Interview with Frank Sieren

[Interview with the renowned German best-seller author, documentary film producer and Asia specialist Frank Sieren, who's been living in China for nearly one and a half decades.]

(Freitag)  The West has ceased to impress China a long time ago.  April 4, 2008.

[translated by Wild Goose Journal from German into English]

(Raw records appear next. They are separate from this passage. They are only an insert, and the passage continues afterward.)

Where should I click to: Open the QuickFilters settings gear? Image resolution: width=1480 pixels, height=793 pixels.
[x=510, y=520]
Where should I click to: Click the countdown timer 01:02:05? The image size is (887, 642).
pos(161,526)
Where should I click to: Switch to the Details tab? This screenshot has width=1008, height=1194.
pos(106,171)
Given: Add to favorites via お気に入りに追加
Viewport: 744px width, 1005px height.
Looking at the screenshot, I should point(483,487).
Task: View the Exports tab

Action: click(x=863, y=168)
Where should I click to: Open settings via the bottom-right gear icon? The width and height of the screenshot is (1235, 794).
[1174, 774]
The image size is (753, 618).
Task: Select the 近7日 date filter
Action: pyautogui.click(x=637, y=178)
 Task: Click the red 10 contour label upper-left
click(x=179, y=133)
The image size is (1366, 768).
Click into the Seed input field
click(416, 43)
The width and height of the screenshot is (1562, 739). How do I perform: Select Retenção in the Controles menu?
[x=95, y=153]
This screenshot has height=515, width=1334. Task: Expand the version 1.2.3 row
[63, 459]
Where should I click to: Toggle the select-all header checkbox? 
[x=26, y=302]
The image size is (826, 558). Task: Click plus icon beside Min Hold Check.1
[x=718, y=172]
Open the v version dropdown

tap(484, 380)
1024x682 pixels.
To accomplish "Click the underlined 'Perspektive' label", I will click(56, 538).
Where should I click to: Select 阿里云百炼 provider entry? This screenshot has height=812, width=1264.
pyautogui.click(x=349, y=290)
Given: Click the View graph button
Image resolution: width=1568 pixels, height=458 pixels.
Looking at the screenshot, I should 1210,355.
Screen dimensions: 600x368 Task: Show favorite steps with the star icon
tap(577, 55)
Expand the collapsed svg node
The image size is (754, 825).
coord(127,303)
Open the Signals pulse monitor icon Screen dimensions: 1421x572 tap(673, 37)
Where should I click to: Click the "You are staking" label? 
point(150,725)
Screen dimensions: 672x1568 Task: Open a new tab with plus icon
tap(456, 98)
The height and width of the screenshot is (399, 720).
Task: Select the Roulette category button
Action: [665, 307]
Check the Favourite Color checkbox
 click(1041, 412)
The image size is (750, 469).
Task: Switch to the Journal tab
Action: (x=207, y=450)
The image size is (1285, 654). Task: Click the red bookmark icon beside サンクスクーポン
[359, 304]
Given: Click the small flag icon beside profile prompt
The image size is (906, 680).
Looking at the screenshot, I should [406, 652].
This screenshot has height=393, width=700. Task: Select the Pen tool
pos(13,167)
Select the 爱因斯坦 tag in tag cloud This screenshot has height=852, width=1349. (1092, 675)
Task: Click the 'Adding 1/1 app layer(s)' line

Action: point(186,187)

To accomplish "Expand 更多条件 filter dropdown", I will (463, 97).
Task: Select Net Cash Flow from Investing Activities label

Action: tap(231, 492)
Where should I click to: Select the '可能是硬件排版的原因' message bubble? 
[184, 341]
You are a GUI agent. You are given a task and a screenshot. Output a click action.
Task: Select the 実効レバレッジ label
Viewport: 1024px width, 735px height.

Q: Is Tibet becoming a turning point for Chinas development?
A: It's not a turning point, but simply a tragedy. It seems that most 
of the individuals involved have lost sight of the concerns of the
Tibetan people. We may debate about their degrees of involvement in
this disaster, but we should name them first: The government in
Beijing with its relentless, excessive policy of assimilation; then
the Dalai Lama as the head of an exile government, who time and again
tries to politicize his meetings with Western politicians, thus to
suggest latitude which doesn't really exist when it comes to the

Q: But there are also other players...
A: If you are talking about the young rioters - they remind me rather
of their contemporaries in the burning suburbs of Paris than of
the demonstrators in Tiananmen Square in 1989. With their senseless
violence against Chinese retailers they have created tailwind for the
hardliners in Beijing and brought the majority of the Chinese totally
against themselves. On the issue of Tibet, the position of the Chinese
leadership coincides with that of the large popular majority. We in
the West tend to sweep this fact under the carpet.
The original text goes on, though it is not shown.